** Task statement **
Put every line of the records below into a numbered list, skipping any blank lines.
"""
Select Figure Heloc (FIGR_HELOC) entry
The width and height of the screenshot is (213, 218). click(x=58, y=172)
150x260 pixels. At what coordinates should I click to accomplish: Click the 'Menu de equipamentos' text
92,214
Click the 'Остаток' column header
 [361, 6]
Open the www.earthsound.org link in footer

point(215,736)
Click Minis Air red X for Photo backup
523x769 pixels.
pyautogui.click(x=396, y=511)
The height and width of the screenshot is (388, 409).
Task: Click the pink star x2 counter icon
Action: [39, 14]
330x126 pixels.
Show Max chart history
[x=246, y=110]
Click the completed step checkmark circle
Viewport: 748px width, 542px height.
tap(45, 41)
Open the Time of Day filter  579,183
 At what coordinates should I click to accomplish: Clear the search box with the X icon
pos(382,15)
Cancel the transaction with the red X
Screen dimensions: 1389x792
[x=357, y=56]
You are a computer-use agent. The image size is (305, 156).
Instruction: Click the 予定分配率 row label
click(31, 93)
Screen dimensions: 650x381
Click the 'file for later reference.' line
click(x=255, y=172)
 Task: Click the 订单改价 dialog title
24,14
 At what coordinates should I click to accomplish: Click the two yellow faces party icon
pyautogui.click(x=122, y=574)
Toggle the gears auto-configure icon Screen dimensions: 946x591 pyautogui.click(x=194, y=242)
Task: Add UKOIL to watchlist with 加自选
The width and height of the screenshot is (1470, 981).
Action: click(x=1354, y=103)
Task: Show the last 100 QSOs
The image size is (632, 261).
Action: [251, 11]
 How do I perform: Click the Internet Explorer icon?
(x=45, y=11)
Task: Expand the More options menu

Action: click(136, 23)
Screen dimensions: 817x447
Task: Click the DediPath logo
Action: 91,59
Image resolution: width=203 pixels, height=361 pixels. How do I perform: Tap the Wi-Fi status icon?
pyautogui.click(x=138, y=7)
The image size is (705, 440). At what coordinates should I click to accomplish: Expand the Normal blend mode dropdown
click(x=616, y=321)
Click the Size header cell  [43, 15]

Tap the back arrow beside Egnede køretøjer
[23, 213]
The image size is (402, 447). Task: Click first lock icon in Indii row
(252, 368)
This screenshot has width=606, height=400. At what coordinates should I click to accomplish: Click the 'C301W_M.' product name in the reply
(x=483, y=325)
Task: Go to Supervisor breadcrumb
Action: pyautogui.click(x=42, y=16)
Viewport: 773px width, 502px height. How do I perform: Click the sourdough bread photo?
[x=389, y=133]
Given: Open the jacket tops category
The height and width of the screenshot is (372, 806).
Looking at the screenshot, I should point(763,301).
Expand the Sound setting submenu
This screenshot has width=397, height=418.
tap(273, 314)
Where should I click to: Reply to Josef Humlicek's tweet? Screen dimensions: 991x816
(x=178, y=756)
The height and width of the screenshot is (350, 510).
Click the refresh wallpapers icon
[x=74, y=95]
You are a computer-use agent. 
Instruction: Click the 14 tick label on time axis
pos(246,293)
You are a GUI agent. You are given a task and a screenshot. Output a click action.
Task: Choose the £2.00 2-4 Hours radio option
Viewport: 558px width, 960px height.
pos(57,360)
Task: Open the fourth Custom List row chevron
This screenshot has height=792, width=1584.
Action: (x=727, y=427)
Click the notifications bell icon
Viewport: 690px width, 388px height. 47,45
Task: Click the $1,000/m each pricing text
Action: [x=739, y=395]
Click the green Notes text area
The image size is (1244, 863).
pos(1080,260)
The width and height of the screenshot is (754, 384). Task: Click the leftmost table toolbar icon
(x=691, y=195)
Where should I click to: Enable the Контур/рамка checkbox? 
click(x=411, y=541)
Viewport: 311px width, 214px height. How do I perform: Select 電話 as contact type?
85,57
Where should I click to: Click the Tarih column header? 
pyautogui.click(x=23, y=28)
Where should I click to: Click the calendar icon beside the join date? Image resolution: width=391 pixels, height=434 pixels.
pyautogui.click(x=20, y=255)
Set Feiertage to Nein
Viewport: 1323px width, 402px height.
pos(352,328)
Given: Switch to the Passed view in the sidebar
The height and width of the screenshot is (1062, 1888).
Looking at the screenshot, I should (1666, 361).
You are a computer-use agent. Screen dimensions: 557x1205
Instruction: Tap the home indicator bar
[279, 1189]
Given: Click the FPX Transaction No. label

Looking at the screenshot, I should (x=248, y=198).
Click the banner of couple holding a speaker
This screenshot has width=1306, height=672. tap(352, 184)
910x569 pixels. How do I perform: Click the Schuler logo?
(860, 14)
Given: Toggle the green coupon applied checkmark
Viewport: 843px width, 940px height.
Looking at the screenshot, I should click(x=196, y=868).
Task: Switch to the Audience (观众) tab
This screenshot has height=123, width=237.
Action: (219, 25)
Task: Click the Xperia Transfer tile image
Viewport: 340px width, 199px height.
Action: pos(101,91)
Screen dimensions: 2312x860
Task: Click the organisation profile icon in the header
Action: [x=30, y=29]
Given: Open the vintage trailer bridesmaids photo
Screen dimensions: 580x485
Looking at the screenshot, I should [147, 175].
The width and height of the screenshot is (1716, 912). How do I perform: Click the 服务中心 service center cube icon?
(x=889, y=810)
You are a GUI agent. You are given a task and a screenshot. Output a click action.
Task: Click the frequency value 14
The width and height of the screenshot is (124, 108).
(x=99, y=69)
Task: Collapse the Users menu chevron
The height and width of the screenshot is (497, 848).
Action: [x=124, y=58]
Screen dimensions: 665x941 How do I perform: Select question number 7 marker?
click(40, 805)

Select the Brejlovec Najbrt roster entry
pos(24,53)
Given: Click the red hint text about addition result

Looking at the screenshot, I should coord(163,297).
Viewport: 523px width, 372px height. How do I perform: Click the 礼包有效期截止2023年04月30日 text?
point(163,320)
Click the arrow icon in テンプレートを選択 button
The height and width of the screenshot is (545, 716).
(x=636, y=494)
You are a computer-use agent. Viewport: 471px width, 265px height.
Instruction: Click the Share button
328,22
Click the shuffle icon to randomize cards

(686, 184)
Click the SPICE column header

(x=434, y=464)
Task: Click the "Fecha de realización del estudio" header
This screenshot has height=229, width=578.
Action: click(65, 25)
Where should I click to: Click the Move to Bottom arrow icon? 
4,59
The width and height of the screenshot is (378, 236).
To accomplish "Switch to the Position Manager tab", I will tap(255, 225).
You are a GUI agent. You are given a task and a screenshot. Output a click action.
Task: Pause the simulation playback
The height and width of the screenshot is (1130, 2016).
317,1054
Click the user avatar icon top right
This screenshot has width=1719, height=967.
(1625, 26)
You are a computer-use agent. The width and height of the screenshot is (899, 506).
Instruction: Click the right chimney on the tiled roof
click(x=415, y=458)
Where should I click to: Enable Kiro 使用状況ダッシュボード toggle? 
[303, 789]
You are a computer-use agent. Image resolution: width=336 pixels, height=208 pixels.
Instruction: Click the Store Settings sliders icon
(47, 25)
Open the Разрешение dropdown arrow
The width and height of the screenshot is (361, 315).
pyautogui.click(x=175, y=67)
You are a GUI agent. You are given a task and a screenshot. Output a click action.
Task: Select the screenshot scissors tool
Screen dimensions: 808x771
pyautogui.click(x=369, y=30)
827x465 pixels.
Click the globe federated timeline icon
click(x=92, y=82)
"""
** Written solution **
1. Select Figure Heloc (FIGR_HELOC) entry
2. The width and height of the screenshot is (213, 218). click(x=58, y=172)
3. 150x260 pixels. At what coordinates should I click to accomplish: Click the 'Menu de equipamentos' text
4. 92,214
5. Click the 'Остаток' column header
6.  [361, 6]
7. Open the www.earthsound.org link in footer
8. point(215,736)
9. Click Minis Air red X for Photo backup
10. 523x769 pixels.
11. pyautogui.click(x=396, y=511)
12. The height and width of the screenshot is (388, 409).
13. Task: Click the pink star x2 counter icon
14. Action: [39, 14]
15. 330x126 pixels.
16. Show Max chart history
17. [x=246, y=110]
18. Click the completed step checkmark circle
19. Viewport: 748px width, 542px height.
20. tap(45, 41)
21. Open the Time of Day filter  579,183
22.  At what coordinates should I click to accomplish: Clear the search box with the X icon
23. pos(382,15)
24. Cancel the transaction with the red X
25. Screen dimensions: 1389x792
26. [x=357, y=56]
27. You are a computer-use agent. The image size is (305, 156).
28. Instruction: Click the 予定分配率 row label
29. click(31, 93)
30. Screen dimensions: 650x381
31. Click the 'file for later reference.' line
32. click(x=255, y=172)
33.  Task: Click the 订单改价 dialog title
34. 24,14
35.  At what coordinates should I click to accomplish: Click the two yellow faces party icon
36. pyautogui.click(x=122, y=574)
37. Toggle the gears auto-configure icon Screen dimensions: 946x591 pyautogui.click(x=194, y=242)
38. Task: Add UKOIL to watchlist with 加自选
39. The width and height of the screenshot is (1470, 981).
40. Action: click(x=1354, y=103)
41. Task: Show the last 100 QSOs
42. The image size is (632, 261).
43. Action: [251, 11]
44.  How do I perform: Click the Internet Explorer icon?
45. (x=45, y=11)
46. Task: Expand the More options menu
47. Action: click(136, 23)
48. Screen dimensions: 817x447
49. Task: Click the DediPath logo
50. Action: 91,59
51. Image resolution: width=203 pixels, height=361 pixels. How do I perform: Tap the Wi-Fi status icon?
52. pyautogui.click(x=138, y=7)
53. The image size is (705, 440). At what coordinates should I click to accomplish: Expand the Normal blend mode dropdown
54. click(x=616, y=321)
55. Click the Size header cell  [43, 15]
56. Tap the back arrow beside Egnede køretøjer
57. [23, 213]
58. The image size is (402, 447). Task: Click first lock icon in Indii row
59. (252, 368)
60. This screenshot has width=606, height=400. At what coordinates should I click to accomplish: Click the 'C301W_M.' product name in the reply
61. (x=483, y=325)
62. Task: Go to Supervisor breadcrumb
63. Action: pyautogui.click(x=42, y=16)
64. Viewport: 773px width, 502px height. How do I perform: Click the sourdough bread photo?
65. [x=389, y=133]
66. Given: Open the jacket tops category
67. The height and width of the screenshot is (372, 806).
68. Looking at the screenshot, I should point(763,301).
69. Expand the Sound setting submenu
70. This screenshot has width=397, height=418.
71. tap(273, 314)
72. Where should I click to: Reply to Josef Humlicek's tweet? Screen dimensions: 991x816
73. (x=178, y=756)
74. The height and width of the screenshot is (350, 510).
75. Click the refresh wallpapers icon
76. [x=74, y=95]
77. You are a computer-use agent. 
78. Instruction: Click the 14 tick label on time axis
79. pos(246,293)
80. You are a GUI agent. You are given a task and a screenshot. Output a click action.
81. Task: Choose the £2.00 2-4 Hours radio option
82. Viewport: 558px width, 960px height.
83. pos(57,360)
84. Task: Open the fourth Custom List row chevron
85. This screenshot has height=792, width=1584.
86. Action: (x=727, y=427)
87. Click the notifications bell icon
88. Viewport: 690px width, 388px height. 47,45
89. Task: Click the $1,000/m each pricing text
90. Action: [x=739, y=395]
91. Click the green Notes text area
92. The image size is (1244, 863).
93. pos(1080,260)
94. The width and height of the screenshot is (754, 384). Task: Click the leftmost table toolbar icon
95. (x=691, y=195)
96. Where should I click to: Enable the Контур/рамка checkbox? 
97. click(x=411, y=541)
98. Viewport: 311px width, 214px height. How do I perform: Select 電話 as contact type?
99. 85,57
100. Where should I click to: Click the Tarih column header? 
101. pyautogui.click(x=23, y=28)
102. Where should I click to: Click the calendar icon beside the join date? Image resolution: width=391 pixels, height=434 pixels.
103. pyautogui.click(x=20, y=255)
104. Set Feiertage to Nein
105. Viewport: 1323px width, 402px height.
106. pos(352,328)
107. Given: Switch to the Passed view in the sidebar
108. The height and width of the screenshot is (1062, 1888).
109. Looking at the screenshot, I should (1666, 361).
110. You are a computer-use agent. Screen dimensions: 557x1205
111. Instruction: Tap the home indicator bar
112. [279, 1189]
113. Given: Click the FPX Transaction No. label
114. Looking at the screenshot, I should (x=248, y=198).
115. Click the banner of couple holding a speaker
116. This screenshot has width=1306, height=672. tap(352, 184)
117. 910x569 pixels. How do I perform: Click the Schuler logo?
118. (860, 14)
119. Given: Toggle the green coupon applied checkmark
120. Viewport: 843px width, 940px height.
121. Looking at the screenshot, I should click(x=196, y=868).
122. Task: Switch to the Audience (观众) tab
123. This screenshot has height=123, width=237.
124. Action: (219, 25)
125. Task: Click the Xperia Transfer tile image
126. Viewport: 340px width, 199px height.
127. Action: pos(101,91)
128. Screen dimensions: 2312x860
129. Task: Click the organisation profile icon in the header
130. Action: [x=30, y=29]
131. Given: Open the vintage trailer bridesmaids photo
132. Screen dimensions: 580x485
133. Looking at the screenshot, I should [147, 175].
134. The width and height of the screenshot is (1716, 912). How do I perform: Click the 服务中心 service center cube icon?
135. (x=889, y=810)
136. You are a GUI agent. You are given a task and a screenshot. Output a click action.
137. Task: Click the frequency value 14
138. The width and height of the screenshot is (124, 108).
139. (x=99, y=69)
140. Task: Collapse the Users menu chevron
141. The height and width of the screenshot is (497, 848).
142. Action: [x=124, y=58]
143. Screen dimensions: 665x941 How do I perform: Select question number 7 marker?
144. click(40, 805)
145. Select the Brejlovec Najbrt roster entry
146. pos(24,53)
147. Given: Click the red hint text about addition result
148. Looking at the screenshot, I should coord(163,297).
149. Viewport: 523px width, 372px height. How do I perform: Click the 礼包有效期截止2023年04月30日 text?
150. point(163,320)
151. Click the arrow icon in テンプレートを選択 button
152. The height and width of the screenshot is (545, 716).
153. (x=636, y=494)
154. You are a computer-use agent. Viewport: 471px width, 265px height.
155. Instruction: Click the Share button
156. 328,22
157. Click the shuffle icon to randomize cards
158. (686, 184)
159. Click the SPICE column header
160. (x=434, y=464)
161. Task: Click the "Fecha de realización del estudio" header
162. This screenshot has height=229, width=578.
163. Action: click(65, 25)
164. Where should I click to: Click the Move to Bottom arrow icon? 
165. 4,59
166. The width and height of the screenshot is (378, 236).
167. To accomplish "Switch to the Position Manager tab", I will tap(255, 225).
168. You are a GUI agent. You are given a task and a screenshot. Output a click action.
169. Task: Pause the simulation playback
170. The height and width of the screenshot is (1130, 2016).
171. 317,1054
172. Click the user avatar icon top right
173. This screenshot has width=1719, height=967.
174. (1625, 26)
175. You are a computer-use agent. The width and height of the screenshot is (899, 506).
176. Instruction: Click the right chimney on the tiled roof
177. click(x=415, y=458)
178. Where should I click to: Enable Kiro 使用状況ダッシュボード toggle? 
179. [303, 789]
180. You are a computer-use agent. Image resolution: width=336 pixels, height=208 pixels.
181. Instruction: Click the Store Settings sliders icon
182. (47, 25)
183. Open the Разрешение dropdown arrow
184. The width and height of the screenshot is (361, 315).
185. pyautogui.click(x=175, y=67)
186. You are a GUI agent. You are given a task and a screenshot. Output a click action.
187. Task: Select the screenshot scissors tool
188. Screen dimensions: 808x771
189. pyautogui.click(x=369, y=30)
190. 827x465 pixels.
191. Click the globe federated timeline icon
192. click(x=92, y=82)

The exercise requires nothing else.